在原核生物DNA複製的過程中，有哪些步驟和機制參與？

原核生物的DNA複製是一個半保留、雙向的複製過程，其核心目標是準確地將遺傳信息傳遞給子代細胞。該過程涉及多種酶和蛋白質因子的協同作用，在特定的複製起點開始，沿着DNA模板鏈合成新的互補鏈，最終形成兩條完整的雙鏈DNA分子。

DNA雙鏈的解旋

複製起始時，解旋酶在ATP供能下，作用於DNA雙鏈的特定區域（複製起點），使雙鏈間的氫鍵斷裂，DNA解旋形成兩條單鏈模板。單鏈結合蛋白隨即結合到分開的單鏈上，防止其重新退火或降解。

複製叉的形成與引物合成

解旋形成的「Y」形結構稱為複製叉。在複製起點處，通常形成兩個反向移動的複製叉，進行雙向複製。引物酶（一種特殊的RNA聚合酶）隨後以DNA單鏈為模板，合成一段短的RNA引物，為DNA鏈的合成提供3'-OH末端。

DNA鏈的合成

DNA聚合酶Ⅲ（原核生物主要的複製酶）識別RNA引物的3'末端，以四種脫氧核糖核苷三磷酸為原料，按照鹼基互補配對原則，沿模板鏈的3'→5'方向催化合成新的DNA鏈（即新鏈的合成方向為5'→3'）。

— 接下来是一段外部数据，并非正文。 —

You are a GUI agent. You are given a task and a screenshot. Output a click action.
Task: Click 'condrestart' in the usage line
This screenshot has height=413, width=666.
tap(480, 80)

• **前導鏈**：合成方向與複製叉前進方向一致，可連續合成。
• **後隨鏈**：合成方向與複製叉前進方向相反，其合成是不連續的。DNA聚合酶Ⅲ合成出一段段短的DNA片段，即岡崎片段。

引物的去除與片段連接

當新的DNA片段合成至前方RNA引物處時，DNA聚合酶Ⅰ發揮其5'→3'外切酶活性，將RNA引物切除，並利用其聚合酶活性填補留下的缺口。最後，DNA連接酶催化相鄰DNA片段之間的磷酸二酯鍵形成，將岡崎片段連接成一條完整的後隨鏈。

DNA的修復與校對

DNA聚合酶自身具有3'→5'外切酶的校對活性，能在合成過程中即時切除錯配的核苷酸，保證複製的準確性。此外，複製完成後或過程中存在的其他DNA損傷，可由細胞內的多種DNA修復系統（如錯配修復、切除修復等）進行修正，進一步維持遺傳信息的穩定性。

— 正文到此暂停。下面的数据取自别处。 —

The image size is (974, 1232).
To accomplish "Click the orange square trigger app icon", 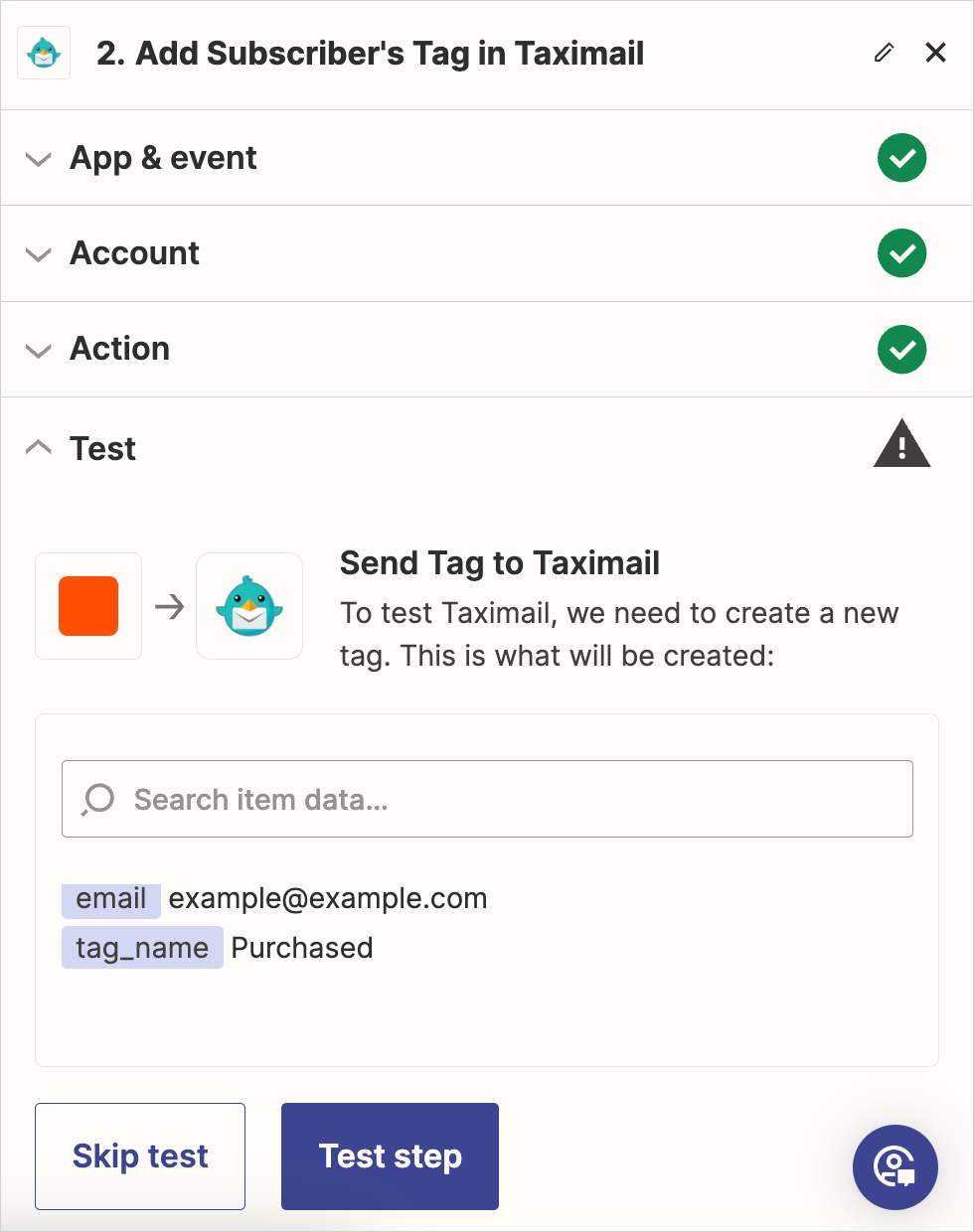I will pos(88,606).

• **半保留複製**：新合成的每個DNA分子都包含一條母鏈和一條新鏈。
• **雙向複製**：從一個複製起點開始，向兩個方向同時進行。
• **半不連續複製**：前導鏈連續合成，後隨鏈不連續合成。
• **高保真性**：依賴DNA聚合酶的校對功能和複製後的修復系統。